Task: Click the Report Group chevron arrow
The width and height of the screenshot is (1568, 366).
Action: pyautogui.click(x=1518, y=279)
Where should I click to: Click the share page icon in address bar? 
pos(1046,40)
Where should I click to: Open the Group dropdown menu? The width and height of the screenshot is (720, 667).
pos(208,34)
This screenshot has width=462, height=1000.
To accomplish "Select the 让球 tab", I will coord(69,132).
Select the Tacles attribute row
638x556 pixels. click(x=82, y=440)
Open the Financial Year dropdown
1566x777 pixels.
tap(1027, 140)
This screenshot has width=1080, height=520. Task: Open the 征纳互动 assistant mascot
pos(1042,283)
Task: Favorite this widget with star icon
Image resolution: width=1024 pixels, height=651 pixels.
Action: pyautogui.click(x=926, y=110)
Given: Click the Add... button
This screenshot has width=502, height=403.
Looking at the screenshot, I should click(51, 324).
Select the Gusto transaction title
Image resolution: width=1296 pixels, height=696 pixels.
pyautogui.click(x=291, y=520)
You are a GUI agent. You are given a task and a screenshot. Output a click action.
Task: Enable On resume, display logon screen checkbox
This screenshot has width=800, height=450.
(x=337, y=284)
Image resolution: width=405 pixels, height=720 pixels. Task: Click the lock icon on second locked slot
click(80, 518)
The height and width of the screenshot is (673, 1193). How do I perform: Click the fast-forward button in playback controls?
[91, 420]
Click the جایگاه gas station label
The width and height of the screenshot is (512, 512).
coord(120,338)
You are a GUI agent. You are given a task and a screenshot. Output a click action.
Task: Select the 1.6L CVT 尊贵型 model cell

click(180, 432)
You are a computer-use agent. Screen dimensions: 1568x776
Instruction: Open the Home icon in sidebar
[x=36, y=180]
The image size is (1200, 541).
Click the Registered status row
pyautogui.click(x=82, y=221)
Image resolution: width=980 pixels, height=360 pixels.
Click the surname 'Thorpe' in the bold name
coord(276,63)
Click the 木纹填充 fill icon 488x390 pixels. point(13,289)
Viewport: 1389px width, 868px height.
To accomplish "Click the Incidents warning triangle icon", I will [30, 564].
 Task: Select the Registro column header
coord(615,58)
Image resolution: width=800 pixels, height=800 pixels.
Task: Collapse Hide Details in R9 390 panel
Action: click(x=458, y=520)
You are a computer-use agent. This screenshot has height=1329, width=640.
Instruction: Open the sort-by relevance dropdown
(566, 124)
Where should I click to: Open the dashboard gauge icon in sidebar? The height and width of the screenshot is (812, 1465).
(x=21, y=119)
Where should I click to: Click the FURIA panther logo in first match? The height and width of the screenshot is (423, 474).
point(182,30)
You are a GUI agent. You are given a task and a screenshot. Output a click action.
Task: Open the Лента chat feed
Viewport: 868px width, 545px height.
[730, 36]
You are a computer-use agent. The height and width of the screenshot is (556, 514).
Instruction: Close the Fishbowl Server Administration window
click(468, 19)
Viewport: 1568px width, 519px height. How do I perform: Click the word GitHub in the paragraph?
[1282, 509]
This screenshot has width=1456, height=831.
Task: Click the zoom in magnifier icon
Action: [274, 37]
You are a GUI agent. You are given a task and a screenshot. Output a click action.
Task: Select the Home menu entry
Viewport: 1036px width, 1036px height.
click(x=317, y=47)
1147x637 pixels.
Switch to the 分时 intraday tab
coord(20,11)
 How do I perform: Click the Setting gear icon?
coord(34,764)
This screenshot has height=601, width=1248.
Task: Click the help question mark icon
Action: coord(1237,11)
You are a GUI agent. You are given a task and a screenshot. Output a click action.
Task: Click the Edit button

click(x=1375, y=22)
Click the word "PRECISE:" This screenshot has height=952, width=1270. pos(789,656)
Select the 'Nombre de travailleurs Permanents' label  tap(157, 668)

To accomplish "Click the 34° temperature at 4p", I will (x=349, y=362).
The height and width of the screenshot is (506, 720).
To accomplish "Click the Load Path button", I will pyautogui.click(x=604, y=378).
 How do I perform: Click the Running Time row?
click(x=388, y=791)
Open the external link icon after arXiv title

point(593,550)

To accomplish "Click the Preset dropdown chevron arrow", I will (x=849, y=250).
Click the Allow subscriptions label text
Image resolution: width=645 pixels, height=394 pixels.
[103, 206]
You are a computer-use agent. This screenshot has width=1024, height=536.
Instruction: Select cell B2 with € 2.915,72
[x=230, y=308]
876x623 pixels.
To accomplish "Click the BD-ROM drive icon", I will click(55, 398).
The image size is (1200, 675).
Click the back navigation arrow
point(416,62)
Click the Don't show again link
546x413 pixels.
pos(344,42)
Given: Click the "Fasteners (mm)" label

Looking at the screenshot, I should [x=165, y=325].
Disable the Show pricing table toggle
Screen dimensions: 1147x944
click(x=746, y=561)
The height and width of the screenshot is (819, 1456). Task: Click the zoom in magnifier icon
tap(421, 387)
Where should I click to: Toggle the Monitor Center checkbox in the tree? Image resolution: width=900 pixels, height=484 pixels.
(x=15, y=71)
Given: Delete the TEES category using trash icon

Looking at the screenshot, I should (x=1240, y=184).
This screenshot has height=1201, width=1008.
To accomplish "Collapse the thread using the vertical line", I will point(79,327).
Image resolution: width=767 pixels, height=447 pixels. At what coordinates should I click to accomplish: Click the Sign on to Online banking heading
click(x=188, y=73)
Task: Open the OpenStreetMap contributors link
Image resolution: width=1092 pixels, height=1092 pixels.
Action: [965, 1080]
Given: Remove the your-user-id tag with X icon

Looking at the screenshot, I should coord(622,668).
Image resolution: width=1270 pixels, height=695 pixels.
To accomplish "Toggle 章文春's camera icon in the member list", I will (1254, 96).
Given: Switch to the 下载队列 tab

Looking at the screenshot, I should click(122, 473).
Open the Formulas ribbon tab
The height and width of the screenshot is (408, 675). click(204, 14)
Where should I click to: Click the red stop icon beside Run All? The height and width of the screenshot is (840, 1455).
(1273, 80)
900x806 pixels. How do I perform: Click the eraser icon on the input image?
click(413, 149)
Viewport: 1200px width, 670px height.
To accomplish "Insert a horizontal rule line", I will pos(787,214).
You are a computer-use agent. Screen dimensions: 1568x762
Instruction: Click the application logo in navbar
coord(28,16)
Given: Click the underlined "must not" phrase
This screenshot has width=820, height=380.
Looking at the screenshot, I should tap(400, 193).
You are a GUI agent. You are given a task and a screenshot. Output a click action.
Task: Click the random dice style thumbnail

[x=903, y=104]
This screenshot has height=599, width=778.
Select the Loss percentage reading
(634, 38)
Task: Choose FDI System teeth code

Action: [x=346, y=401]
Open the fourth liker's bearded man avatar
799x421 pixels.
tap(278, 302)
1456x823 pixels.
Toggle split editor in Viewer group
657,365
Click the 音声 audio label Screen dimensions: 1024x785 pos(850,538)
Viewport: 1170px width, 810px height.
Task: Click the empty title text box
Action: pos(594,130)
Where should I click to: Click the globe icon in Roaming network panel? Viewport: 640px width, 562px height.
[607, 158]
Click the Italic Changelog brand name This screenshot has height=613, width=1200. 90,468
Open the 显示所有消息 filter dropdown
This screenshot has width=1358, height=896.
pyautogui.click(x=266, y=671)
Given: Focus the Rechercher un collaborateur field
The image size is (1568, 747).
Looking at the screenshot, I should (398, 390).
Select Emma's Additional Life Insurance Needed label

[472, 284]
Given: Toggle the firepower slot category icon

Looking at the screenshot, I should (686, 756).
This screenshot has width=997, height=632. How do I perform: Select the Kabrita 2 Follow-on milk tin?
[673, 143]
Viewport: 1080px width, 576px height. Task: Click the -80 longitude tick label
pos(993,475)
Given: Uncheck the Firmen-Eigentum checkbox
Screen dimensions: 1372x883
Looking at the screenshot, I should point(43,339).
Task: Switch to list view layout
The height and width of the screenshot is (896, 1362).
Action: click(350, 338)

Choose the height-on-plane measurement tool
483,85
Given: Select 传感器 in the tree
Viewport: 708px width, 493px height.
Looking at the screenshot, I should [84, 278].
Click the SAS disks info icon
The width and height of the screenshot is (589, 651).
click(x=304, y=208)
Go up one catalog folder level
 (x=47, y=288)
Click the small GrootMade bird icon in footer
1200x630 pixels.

........

__DIRECTIONS__.
Lines holding "list": give how many there are in the entries above, and nothing more.

__SOLVED PROBLEM__.
2